REQUIREMENT
Convert the entries from the line containing "You are a computer-use agent. Viewport: 1024px" up to and including the line containing "tap(601, 200)" into a numbered list, omitting any blank lines.
──────── MATERIALS PROVIDED ────────
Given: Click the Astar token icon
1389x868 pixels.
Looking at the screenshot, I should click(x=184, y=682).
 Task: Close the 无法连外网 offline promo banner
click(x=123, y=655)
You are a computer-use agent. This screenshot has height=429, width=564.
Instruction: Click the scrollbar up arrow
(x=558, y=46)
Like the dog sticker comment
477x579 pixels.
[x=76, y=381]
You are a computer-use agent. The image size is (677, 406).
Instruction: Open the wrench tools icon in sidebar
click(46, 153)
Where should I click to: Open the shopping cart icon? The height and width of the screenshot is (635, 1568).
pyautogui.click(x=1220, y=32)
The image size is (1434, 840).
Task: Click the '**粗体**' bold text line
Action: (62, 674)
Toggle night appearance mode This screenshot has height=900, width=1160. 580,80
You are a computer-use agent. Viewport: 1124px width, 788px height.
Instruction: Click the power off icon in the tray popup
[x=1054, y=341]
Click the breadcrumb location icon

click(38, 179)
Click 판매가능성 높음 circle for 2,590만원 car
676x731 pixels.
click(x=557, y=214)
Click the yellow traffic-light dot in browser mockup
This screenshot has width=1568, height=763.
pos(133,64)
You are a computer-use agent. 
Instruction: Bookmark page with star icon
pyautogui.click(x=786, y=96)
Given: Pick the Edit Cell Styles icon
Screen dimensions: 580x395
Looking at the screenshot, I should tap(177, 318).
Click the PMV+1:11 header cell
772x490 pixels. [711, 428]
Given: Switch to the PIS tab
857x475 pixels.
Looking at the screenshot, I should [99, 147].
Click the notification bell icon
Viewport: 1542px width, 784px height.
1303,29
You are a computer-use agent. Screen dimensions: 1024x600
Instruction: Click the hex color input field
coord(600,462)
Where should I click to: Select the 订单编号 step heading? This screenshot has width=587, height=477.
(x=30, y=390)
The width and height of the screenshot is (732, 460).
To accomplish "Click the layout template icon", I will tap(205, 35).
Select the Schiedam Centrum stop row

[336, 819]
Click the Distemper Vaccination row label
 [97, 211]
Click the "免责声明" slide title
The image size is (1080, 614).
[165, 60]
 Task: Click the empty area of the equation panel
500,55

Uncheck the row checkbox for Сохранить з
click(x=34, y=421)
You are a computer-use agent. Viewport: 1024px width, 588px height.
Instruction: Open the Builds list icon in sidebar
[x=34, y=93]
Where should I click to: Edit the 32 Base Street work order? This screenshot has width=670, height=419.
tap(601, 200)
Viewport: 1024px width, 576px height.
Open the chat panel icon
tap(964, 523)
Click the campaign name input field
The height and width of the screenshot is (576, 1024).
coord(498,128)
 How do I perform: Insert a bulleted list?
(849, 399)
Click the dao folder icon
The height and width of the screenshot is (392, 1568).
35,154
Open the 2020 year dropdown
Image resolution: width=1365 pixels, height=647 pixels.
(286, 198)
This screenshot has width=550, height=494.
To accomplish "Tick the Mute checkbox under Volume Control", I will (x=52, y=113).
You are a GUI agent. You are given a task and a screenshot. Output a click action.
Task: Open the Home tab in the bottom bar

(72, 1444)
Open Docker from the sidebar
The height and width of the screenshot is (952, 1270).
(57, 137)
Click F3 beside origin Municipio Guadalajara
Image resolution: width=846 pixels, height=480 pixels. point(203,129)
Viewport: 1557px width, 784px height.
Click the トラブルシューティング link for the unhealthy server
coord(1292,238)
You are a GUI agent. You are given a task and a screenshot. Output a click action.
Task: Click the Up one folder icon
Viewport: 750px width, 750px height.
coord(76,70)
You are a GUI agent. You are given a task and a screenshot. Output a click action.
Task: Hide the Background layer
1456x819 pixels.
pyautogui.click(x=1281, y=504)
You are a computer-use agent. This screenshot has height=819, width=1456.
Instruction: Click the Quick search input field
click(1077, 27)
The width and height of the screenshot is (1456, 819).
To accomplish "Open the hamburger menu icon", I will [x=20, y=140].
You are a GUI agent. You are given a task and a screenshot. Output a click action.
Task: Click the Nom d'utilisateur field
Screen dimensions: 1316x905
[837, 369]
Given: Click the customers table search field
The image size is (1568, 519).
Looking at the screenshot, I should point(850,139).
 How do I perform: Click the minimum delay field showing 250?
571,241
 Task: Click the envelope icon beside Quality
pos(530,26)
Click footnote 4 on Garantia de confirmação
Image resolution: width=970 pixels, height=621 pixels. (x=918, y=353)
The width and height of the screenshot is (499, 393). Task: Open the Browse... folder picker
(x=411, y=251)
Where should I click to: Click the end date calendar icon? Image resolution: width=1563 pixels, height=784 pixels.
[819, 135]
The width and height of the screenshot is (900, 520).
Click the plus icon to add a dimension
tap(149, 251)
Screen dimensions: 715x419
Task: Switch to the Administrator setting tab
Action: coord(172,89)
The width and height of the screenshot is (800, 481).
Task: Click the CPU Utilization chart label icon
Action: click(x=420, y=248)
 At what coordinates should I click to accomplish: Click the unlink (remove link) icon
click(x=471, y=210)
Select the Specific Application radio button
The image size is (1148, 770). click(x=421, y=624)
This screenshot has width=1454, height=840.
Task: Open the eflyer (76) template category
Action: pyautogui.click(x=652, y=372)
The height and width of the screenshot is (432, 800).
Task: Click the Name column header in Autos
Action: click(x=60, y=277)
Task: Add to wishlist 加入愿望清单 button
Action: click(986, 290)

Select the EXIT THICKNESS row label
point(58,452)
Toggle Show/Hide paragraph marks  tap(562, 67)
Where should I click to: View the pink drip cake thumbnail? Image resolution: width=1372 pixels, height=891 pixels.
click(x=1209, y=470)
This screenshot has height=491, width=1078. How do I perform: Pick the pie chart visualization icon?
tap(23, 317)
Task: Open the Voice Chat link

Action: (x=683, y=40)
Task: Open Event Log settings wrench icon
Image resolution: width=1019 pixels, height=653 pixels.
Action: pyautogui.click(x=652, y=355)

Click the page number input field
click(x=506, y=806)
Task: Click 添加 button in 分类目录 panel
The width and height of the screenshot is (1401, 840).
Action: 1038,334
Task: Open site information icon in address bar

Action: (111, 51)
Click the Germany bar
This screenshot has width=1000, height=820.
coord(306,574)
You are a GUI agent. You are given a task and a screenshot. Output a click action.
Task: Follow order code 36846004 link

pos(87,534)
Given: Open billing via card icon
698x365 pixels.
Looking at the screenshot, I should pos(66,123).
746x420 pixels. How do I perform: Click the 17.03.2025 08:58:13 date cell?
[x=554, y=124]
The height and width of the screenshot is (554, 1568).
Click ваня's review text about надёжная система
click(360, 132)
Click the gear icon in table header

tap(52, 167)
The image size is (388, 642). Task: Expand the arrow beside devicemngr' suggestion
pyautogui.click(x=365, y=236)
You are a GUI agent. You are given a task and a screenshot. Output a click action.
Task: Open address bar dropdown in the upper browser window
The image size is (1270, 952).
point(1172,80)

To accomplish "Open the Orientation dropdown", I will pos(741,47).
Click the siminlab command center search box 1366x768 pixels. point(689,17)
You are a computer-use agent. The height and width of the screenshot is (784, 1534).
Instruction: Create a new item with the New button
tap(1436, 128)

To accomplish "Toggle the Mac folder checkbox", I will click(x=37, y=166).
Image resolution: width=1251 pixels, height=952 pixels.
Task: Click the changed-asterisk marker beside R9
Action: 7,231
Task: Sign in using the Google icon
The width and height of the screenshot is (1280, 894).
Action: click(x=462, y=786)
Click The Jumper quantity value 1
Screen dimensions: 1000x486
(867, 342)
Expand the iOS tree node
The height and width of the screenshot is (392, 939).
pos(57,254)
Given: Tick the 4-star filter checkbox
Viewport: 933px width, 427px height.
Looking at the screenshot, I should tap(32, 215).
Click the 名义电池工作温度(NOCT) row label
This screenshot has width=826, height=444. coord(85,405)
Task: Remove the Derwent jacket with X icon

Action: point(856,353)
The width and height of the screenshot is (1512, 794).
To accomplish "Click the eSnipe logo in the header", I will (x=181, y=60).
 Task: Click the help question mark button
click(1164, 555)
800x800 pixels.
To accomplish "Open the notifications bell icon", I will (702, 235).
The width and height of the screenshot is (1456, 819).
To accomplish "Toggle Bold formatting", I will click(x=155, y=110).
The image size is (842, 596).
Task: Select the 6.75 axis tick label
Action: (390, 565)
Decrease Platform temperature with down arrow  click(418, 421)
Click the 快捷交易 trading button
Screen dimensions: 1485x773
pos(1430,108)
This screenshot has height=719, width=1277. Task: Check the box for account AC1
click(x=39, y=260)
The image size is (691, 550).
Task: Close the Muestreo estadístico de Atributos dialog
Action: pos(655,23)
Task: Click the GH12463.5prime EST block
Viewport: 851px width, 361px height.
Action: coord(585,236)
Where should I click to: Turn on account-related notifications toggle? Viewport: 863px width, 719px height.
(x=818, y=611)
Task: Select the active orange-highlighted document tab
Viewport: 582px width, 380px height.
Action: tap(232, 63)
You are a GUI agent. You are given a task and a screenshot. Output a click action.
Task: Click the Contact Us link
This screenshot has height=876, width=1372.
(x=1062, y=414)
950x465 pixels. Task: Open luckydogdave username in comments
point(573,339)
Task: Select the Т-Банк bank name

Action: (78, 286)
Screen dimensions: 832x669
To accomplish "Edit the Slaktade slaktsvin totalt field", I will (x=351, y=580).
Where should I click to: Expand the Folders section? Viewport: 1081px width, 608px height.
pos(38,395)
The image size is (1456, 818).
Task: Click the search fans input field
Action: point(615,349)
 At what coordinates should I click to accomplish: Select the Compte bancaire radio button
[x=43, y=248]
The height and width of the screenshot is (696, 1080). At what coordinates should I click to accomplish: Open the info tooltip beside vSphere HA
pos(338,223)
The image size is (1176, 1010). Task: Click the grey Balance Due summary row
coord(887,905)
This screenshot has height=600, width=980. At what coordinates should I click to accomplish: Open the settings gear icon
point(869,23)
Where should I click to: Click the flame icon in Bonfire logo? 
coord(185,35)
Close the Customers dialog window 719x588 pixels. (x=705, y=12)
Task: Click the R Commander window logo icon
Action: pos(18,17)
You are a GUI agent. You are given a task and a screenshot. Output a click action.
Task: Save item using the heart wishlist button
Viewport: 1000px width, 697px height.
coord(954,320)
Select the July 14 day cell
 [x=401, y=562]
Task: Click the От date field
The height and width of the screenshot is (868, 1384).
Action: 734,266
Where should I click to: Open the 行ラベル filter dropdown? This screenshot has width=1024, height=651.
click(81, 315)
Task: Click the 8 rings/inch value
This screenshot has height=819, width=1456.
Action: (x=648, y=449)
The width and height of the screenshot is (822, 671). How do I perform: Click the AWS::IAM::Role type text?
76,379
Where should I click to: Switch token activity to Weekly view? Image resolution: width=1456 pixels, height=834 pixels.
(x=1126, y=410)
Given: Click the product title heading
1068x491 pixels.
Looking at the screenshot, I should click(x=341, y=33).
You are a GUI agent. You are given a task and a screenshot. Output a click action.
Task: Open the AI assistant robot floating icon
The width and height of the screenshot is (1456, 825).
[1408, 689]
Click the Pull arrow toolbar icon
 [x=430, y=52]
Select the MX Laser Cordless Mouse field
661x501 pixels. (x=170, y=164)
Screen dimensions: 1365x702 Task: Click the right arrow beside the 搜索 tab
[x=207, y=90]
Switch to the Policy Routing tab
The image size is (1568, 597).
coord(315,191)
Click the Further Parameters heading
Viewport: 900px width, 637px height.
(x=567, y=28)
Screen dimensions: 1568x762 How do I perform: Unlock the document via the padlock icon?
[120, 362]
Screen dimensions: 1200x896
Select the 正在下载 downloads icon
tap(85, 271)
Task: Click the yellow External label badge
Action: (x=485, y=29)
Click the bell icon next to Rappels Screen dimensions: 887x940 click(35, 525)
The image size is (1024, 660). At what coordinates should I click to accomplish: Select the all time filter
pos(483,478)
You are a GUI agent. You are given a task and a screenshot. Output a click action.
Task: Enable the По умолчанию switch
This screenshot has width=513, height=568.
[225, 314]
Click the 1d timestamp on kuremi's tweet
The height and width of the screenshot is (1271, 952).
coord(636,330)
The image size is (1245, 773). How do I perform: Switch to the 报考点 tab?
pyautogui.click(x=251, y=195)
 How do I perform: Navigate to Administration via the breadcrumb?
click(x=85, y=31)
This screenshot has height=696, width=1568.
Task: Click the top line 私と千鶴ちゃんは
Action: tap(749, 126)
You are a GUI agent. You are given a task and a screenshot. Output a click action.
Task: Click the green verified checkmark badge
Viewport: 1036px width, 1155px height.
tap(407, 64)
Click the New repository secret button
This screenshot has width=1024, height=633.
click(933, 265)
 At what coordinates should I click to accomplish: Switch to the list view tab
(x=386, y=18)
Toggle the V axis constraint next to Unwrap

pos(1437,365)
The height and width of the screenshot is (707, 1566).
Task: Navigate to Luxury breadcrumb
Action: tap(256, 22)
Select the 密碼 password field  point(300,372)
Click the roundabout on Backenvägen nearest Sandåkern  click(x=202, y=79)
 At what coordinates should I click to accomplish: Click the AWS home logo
────────
WRITTEN RESPONSE
1. You are a computer-use agent. Viewport: 1024px width, 588px height.
2. Instruction: Open the Builds list icon in sidebar
3. [x=34, y=93]
4. Where should I click to: Edit the 32 Base Street work order? This screenshot has width=670, height=419.
5. tap(601, 200)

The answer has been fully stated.